Ryall will be joined by plenty more seeking sun, sand—and the open road—says Evan Rachovsky, director of research and communications for the Canadian Snowbird Association. “We estimate that approximately 90 percent of Canadian snowbirds will travel to the United States this season,” he says. Another snowbird survey showed that only about 30 percent travelled to the U.S. last year, when the only option for entry for non-essential reasons was to fly there, with some having their vehicles (including RVs) shipped across to meet them. And it’s not just retirees. A recent survey conducted by pollster Angus Reid Forum of 1,533 Canadians found that more than half (58 percent) plan to travel in the next 12 months.
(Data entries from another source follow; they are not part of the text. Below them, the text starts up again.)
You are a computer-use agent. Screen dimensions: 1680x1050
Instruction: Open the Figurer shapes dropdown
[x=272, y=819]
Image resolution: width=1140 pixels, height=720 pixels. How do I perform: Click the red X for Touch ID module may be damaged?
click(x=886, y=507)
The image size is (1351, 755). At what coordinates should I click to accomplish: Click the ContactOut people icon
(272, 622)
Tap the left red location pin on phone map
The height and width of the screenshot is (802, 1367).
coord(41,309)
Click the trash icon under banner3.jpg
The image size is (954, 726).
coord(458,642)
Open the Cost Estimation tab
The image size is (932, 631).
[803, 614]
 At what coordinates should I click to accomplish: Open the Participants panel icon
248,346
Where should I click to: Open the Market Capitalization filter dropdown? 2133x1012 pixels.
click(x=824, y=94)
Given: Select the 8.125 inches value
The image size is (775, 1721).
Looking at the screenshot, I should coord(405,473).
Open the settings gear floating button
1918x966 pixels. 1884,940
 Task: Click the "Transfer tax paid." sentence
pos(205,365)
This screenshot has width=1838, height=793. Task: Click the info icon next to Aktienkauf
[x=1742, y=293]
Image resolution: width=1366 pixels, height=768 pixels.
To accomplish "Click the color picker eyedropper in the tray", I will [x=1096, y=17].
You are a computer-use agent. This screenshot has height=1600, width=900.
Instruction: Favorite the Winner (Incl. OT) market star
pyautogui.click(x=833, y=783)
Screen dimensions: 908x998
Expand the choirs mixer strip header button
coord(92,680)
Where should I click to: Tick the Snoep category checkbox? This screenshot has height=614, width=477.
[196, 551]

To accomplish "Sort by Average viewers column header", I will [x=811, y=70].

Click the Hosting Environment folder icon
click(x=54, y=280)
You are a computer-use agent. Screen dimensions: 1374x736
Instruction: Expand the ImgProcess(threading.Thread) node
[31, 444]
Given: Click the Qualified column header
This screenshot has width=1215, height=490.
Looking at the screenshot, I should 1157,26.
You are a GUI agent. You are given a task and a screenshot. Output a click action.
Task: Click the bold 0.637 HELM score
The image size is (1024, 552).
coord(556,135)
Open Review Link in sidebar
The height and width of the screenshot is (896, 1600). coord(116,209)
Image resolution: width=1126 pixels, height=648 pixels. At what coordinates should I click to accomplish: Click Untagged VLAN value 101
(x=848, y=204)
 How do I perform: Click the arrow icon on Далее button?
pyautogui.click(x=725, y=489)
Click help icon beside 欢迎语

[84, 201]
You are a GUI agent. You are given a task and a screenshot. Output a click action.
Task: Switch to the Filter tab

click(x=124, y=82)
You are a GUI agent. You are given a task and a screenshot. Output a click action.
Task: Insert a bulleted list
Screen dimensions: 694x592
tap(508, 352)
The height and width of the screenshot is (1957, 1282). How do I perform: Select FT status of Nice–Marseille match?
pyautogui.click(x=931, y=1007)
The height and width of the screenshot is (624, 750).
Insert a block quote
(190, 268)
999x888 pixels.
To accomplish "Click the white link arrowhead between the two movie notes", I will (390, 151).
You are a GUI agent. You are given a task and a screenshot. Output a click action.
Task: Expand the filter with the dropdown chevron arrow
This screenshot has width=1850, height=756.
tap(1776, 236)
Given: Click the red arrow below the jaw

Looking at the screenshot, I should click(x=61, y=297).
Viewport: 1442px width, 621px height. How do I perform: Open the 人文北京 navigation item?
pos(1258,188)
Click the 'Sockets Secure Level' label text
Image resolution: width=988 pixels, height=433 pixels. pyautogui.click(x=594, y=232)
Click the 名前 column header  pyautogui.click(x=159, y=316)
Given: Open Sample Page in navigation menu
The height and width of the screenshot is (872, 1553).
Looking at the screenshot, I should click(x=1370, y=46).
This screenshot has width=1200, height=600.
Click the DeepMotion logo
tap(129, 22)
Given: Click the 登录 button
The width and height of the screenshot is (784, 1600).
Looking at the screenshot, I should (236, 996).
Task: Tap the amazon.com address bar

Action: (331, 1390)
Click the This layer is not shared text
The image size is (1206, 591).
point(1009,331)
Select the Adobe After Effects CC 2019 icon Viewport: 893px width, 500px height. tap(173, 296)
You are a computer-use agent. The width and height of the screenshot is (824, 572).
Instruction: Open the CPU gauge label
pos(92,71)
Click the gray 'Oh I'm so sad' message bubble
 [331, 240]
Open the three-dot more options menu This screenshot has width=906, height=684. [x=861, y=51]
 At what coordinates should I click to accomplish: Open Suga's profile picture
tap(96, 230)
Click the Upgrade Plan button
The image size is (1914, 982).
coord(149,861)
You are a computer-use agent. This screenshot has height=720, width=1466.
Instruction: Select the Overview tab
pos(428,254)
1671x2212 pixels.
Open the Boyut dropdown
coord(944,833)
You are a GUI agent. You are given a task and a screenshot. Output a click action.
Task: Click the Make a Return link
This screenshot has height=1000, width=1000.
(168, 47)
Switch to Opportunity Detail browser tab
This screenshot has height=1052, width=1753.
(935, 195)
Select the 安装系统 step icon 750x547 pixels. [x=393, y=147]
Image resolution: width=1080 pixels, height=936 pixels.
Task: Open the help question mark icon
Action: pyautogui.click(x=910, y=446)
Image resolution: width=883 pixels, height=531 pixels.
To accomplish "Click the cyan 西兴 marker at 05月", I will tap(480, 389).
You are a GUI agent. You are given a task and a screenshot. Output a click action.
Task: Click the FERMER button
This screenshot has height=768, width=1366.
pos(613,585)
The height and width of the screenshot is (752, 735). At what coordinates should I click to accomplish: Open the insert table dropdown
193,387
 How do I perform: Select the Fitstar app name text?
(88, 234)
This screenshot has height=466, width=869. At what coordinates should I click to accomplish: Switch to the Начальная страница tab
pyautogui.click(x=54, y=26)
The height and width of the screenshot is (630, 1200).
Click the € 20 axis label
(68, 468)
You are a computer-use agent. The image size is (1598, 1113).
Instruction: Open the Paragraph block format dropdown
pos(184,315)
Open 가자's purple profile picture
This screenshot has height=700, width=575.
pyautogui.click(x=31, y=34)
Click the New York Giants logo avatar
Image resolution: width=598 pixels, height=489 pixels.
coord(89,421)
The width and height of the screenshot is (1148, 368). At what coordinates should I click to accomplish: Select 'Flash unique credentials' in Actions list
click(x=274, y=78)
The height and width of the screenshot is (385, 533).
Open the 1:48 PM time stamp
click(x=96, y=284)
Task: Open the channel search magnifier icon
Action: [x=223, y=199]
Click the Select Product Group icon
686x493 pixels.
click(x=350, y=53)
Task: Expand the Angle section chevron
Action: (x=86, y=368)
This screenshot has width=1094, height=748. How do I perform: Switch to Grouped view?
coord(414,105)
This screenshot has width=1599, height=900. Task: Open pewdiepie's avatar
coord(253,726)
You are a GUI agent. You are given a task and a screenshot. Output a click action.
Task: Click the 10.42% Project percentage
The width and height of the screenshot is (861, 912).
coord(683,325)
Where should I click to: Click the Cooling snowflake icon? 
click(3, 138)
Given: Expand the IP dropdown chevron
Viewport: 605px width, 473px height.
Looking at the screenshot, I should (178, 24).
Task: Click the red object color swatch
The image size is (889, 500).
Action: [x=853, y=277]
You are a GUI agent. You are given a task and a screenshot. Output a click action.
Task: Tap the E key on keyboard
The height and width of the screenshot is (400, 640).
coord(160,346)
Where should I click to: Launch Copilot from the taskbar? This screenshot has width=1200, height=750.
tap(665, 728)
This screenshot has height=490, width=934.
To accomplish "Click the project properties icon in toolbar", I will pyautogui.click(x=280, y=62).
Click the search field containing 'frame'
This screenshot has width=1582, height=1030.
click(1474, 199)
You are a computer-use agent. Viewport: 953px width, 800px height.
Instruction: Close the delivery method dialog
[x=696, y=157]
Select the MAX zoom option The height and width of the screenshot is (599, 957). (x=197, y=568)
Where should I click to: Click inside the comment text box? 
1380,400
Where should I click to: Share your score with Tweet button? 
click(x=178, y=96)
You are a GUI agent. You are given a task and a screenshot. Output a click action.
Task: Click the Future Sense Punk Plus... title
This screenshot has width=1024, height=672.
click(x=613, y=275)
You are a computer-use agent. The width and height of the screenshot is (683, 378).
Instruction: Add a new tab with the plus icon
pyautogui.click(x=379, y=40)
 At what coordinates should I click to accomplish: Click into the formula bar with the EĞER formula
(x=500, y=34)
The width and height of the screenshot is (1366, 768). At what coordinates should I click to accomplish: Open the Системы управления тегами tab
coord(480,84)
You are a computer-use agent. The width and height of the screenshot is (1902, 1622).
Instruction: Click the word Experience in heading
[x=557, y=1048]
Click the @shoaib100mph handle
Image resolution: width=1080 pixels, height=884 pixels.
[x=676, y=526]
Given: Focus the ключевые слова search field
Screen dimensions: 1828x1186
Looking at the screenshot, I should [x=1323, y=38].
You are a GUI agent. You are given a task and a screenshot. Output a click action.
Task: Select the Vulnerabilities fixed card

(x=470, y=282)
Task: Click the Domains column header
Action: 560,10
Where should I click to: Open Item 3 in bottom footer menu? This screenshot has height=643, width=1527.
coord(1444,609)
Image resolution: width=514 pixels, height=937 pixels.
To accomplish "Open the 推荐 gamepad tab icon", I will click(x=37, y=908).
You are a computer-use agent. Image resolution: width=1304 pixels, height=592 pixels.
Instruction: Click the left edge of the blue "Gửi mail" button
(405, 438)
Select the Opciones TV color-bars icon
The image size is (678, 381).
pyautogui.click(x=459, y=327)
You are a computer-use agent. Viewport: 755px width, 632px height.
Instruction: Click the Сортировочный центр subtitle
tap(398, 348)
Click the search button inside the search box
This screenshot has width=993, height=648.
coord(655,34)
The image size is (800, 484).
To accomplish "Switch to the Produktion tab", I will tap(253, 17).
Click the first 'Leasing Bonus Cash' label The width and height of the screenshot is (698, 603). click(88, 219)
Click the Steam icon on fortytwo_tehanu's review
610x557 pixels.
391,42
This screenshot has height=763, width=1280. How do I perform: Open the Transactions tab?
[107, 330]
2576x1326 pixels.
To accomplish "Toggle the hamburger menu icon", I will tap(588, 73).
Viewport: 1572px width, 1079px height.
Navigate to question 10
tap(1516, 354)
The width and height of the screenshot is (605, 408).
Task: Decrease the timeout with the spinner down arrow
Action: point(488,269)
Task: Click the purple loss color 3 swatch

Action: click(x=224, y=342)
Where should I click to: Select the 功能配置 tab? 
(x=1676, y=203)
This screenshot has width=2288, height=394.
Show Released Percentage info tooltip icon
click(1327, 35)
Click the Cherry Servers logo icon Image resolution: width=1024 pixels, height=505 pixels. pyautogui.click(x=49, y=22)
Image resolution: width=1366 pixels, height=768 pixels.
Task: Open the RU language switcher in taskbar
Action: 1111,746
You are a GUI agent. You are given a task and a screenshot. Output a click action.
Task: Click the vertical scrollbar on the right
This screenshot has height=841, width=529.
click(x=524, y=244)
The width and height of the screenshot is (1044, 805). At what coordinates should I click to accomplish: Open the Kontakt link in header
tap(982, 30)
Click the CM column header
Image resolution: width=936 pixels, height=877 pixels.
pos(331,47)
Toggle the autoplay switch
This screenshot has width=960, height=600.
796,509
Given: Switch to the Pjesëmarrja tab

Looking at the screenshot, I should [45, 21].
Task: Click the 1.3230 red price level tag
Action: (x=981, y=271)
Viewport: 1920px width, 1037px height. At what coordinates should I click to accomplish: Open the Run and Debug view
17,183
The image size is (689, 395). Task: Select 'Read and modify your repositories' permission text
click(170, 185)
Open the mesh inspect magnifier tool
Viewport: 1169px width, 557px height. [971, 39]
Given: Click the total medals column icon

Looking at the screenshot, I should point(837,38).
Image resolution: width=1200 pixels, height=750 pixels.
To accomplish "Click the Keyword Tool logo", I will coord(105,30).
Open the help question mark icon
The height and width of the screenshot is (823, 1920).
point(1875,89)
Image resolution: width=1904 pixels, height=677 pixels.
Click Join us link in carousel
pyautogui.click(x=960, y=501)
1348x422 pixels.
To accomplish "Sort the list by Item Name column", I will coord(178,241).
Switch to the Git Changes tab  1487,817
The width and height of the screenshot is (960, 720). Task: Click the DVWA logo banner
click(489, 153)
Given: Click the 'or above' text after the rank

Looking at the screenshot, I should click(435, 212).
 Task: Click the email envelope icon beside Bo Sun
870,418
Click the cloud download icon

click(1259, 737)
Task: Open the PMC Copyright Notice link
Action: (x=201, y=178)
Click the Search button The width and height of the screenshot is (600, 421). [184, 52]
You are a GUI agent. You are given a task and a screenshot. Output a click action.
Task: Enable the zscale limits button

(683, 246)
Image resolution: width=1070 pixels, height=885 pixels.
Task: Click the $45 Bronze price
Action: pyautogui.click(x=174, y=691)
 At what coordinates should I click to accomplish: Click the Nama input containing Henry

But Rachovsky warns that people—including RVers—should pay close attention to the rules, which are different, depending on how you enter the country. For starters, those entering the United States in a vehicle won’t need a negative COVID test but are required to show proof of full vaccination with a jab recognized by the US Centers for Disease Control (CDC). To the relief of many seeking to cross, American authorities recently updated their advice, recognizing the AstraZeneca vaccine as valid and acceptable for travel. (Distributed widely in Canada, it’s never been approved for use in the U.S.)
In addition, at least 3.9 million Canadians received two different shots, something uncommon and, for months, not recognized in the United States. As the inevitable reopening of the border approached, some feared that a significant portion of the population would be shut out. This prompted some provinces (including Quebec and British Columbia) to allow a third shot for those who needed it for travel. However, the CDC has now announced that mixed doses are okay, too—any combination of a vaccine approved either by U.S. regulators or the World Health Organization (WHO) will work. And an important, additional note: if you’re flying south and renting an RV, you’ll also need a negative COVID test within three days of your departure flight.
You should get your vaccination records from provincial health authorities, and while they’re usually transmitted electronically, it’s helpful to have a paper copy printed out and carried in hand, should any technical problems arise along the way. Michelle Couch-Friedman adds one more very important point, that you must ensure that two weeks have passed since your jab, whether the second of a two-dose regimen (like Pfizer or Moderna) or the single-dose Johnson & Johnson. “Even with a vaccine card, a traveller can be rejected from entry if it has not been two weeks,” says Couch-Friedman, executive director of Elliott Advocacy, a US-based non-profit that provides travel advice to consumers.
Don’t overlook your insurance. Rachovsky advises that some policies place caps on the coverage provided for COVID-related emergencies. “Travellers shouldn’t avoid these policies,” he says, noting that it’s worthwhile to take your time and read the fine print. At a minimum, he says, a policy should provide $1 million USD in coverage. If you’re in doubt, start a conversation with your insurer about what’s included, and how much.
Beyond the paperwork, Couch-Friedman adds that those headed south may find a different world than their last visit. “There will be a bit of culture shock for Canadians driving from the border,” she says, noting that each state “is like a mini-country” when it comes to COVID. Some strictly enforce mask rules and other regulations, but many, including some of the sunniest, do not. There, “it may appear that the residents are unaware that we are in a global pandemic,” she adds, noting that you should consult the data-tracker on the CDC website in order to steer clear of COVID hotspots.
For Bob Ryall, he’s excited about returning, but plans on being very careful, choosing his outings carefully, and wearing his mask into restaurants and stores. “Definitely looking forward to going down again,” he says, looking forward to warm temperatures all winter long. “I won’t miss the weather, up here! And it will be good to see all my friends again.”